Senators send message to President Obama about Iran

Sens. Robert Menendez (D-N.J.) and Lindsey Graham (R-S.C.) sent a letter to President Barack Obama on Monday, asking him to state the U.S.'s goals of not allowing Iran to have nuclear weapons during his speech at the U.N. General Assembly.

"As you prepare to deliver remarks to the United Nations later this week, we urge you to re-state the United States position that we will not permit Iran to achieve a nuclear weapons capability and demand verifiable action from Iran that will permit the possibility of a diplomatic accord with the international community," Menendez and Graham said.

The senators said that kind words are not enough from Iran and action, like a credible and verifiable agreement with the country, is the only thing that matters.

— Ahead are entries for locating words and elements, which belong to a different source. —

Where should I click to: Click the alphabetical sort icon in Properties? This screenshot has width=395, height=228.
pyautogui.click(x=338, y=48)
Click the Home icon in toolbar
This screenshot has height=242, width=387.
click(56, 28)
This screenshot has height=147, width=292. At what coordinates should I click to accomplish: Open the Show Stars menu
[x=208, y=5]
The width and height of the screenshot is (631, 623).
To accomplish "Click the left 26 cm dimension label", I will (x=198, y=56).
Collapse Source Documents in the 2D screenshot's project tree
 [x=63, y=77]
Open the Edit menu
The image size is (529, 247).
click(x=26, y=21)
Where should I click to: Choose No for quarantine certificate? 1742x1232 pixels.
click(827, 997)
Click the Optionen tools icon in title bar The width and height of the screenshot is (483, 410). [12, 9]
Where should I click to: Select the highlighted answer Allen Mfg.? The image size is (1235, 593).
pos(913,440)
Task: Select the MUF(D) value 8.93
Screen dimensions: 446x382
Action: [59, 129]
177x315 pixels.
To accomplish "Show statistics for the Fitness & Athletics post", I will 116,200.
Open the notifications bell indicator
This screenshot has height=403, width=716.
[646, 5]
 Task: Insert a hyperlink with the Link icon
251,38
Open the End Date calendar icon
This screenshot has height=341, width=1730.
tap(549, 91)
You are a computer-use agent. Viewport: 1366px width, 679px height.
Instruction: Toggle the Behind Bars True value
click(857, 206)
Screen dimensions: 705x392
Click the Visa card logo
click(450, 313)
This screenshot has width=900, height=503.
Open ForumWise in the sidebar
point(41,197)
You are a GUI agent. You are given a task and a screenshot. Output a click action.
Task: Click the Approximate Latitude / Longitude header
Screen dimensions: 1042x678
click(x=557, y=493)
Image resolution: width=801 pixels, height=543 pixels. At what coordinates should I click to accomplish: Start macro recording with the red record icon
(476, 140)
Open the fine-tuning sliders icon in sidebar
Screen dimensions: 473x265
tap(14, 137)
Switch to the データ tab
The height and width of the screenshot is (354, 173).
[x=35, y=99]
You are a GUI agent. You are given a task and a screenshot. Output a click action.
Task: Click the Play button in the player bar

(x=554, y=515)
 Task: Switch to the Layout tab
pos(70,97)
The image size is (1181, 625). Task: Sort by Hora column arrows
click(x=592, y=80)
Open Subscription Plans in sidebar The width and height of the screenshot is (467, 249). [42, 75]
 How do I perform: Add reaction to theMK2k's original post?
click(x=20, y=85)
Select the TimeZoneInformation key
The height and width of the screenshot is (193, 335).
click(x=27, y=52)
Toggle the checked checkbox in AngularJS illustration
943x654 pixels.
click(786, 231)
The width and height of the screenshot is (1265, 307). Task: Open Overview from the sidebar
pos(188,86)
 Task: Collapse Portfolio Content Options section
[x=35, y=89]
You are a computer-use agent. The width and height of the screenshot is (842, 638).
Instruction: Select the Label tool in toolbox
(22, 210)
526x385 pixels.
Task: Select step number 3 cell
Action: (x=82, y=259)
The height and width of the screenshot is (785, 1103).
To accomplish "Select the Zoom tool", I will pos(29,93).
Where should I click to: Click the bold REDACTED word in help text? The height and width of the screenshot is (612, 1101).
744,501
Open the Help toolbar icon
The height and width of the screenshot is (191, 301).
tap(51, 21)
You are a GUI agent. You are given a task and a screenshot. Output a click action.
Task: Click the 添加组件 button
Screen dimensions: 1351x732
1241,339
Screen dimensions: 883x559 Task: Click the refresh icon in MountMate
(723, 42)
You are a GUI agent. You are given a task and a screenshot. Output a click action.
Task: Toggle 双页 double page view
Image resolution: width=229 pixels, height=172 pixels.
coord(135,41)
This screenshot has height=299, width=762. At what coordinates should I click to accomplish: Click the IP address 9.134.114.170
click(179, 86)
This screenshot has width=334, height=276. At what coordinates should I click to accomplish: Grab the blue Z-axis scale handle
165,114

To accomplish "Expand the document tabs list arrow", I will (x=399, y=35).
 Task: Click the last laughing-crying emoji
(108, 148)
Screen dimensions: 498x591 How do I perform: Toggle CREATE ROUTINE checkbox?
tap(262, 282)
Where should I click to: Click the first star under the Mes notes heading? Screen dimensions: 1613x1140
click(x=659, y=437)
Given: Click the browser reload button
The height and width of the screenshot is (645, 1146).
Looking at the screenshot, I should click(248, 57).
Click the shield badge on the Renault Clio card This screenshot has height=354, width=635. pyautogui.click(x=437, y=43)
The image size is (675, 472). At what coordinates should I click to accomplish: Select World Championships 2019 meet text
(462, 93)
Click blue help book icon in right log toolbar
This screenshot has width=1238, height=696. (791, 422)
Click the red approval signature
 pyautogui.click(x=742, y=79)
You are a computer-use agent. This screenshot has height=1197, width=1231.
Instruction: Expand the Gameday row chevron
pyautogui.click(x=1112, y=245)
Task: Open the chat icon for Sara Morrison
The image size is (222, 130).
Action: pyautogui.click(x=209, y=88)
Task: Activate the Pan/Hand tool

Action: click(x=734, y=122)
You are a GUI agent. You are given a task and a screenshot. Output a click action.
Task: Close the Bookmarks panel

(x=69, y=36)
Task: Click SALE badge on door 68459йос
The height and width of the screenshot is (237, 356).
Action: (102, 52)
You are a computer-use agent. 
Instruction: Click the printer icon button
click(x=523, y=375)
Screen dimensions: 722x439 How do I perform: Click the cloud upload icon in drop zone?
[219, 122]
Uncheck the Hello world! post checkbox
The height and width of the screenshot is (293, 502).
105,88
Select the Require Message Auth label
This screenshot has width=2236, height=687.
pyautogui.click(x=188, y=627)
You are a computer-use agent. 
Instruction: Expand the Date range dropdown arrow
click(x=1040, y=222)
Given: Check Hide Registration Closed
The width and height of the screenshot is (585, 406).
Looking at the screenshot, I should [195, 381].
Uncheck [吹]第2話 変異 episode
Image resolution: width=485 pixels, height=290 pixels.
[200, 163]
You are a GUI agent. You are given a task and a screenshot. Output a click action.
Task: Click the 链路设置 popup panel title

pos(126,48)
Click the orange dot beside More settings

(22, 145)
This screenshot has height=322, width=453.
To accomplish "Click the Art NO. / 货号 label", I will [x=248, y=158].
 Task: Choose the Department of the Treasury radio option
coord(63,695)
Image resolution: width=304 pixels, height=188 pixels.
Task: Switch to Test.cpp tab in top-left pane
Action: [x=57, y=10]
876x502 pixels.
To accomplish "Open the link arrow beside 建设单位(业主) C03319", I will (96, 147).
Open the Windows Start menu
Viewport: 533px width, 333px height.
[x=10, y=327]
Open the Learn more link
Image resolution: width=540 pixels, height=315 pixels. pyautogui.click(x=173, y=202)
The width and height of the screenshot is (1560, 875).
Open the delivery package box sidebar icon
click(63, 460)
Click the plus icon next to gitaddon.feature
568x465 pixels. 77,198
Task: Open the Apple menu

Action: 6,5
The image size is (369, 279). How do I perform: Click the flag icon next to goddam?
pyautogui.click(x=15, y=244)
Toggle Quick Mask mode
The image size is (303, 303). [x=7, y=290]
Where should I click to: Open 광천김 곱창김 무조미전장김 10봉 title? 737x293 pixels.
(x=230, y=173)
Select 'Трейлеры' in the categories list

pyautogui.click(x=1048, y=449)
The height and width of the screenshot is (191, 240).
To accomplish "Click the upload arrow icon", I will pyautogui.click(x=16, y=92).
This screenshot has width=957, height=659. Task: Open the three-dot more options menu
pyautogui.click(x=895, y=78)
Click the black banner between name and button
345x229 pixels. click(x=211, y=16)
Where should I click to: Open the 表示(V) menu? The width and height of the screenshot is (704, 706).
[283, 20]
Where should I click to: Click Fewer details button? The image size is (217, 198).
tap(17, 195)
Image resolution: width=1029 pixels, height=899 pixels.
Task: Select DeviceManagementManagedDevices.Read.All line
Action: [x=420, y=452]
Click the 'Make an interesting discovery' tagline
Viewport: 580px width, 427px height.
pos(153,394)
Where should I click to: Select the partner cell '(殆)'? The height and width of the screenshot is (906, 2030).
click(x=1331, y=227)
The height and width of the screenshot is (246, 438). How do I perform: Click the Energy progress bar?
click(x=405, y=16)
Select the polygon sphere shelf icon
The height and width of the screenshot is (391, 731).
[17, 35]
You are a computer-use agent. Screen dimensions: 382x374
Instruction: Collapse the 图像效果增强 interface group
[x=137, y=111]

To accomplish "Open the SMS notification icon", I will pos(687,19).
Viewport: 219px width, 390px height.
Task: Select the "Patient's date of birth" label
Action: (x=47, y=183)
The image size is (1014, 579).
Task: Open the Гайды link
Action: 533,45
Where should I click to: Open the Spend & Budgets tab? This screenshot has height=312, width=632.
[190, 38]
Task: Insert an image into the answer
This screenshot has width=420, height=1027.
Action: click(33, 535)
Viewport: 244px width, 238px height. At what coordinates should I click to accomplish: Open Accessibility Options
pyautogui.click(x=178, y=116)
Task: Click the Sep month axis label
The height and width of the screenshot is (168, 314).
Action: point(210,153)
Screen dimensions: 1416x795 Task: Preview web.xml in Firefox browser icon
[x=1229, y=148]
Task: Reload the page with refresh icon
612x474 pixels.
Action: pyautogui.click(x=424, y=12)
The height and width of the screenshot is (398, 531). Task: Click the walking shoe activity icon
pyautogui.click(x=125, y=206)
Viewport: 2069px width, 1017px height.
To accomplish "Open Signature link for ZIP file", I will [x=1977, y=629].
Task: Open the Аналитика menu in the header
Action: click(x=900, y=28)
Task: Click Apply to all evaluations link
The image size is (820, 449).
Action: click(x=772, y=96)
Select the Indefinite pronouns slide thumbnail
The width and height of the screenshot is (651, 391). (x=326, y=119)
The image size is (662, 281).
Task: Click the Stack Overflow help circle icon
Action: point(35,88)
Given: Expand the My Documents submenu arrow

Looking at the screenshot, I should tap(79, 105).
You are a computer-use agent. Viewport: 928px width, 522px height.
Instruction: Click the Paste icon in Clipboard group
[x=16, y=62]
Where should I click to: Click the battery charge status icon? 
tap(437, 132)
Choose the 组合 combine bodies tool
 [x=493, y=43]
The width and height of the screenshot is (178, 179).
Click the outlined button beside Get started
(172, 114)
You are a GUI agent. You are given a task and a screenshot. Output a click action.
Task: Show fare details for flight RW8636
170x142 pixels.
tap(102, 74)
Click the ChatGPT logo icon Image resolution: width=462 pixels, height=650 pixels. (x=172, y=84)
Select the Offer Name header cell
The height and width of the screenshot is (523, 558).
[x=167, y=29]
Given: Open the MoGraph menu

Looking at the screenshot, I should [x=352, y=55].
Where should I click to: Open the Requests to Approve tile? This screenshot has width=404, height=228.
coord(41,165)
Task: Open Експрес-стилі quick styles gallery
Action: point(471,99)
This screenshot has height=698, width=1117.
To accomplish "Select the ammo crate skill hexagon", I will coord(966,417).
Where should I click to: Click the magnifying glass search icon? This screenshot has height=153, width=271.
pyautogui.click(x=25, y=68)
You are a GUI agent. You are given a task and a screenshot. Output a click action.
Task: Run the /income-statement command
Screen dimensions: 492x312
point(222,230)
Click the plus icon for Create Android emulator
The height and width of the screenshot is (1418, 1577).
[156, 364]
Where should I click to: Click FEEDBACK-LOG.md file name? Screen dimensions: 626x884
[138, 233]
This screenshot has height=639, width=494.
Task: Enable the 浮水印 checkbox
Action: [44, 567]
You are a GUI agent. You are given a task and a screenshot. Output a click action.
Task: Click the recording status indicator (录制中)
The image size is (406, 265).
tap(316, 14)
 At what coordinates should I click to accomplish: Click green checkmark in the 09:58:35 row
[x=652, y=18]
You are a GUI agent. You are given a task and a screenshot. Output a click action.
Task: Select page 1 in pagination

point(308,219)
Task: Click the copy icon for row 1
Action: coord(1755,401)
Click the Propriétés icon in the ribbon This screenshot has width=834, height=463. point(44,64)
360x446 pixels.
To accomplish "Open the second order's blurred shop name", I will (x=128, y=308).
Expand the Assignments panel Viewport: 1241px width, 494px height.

They also mentioned Iran's prior negotiations and the way Iran used these negotiations as a way to cover for its nuclear program. They emphasized the importance of action taking place, not just promises, in order to see that Iran is serious in terminating its nuclear weapons program.

"In the letter sent to you on August 2, signed by 76 Senators, we expressed our belief that there are four strategic elements necessary to achieve a resolution of this issue: an explicit and continuing message that we will not allow Iran to acquire a nuclear weapons capability, a sincere demonstration of openness to negotiations by Iran, the maintenance and toughening of sanctions and a convincing threat of the use of force," Menendez and Graham said. "We reiterate those views in this letter.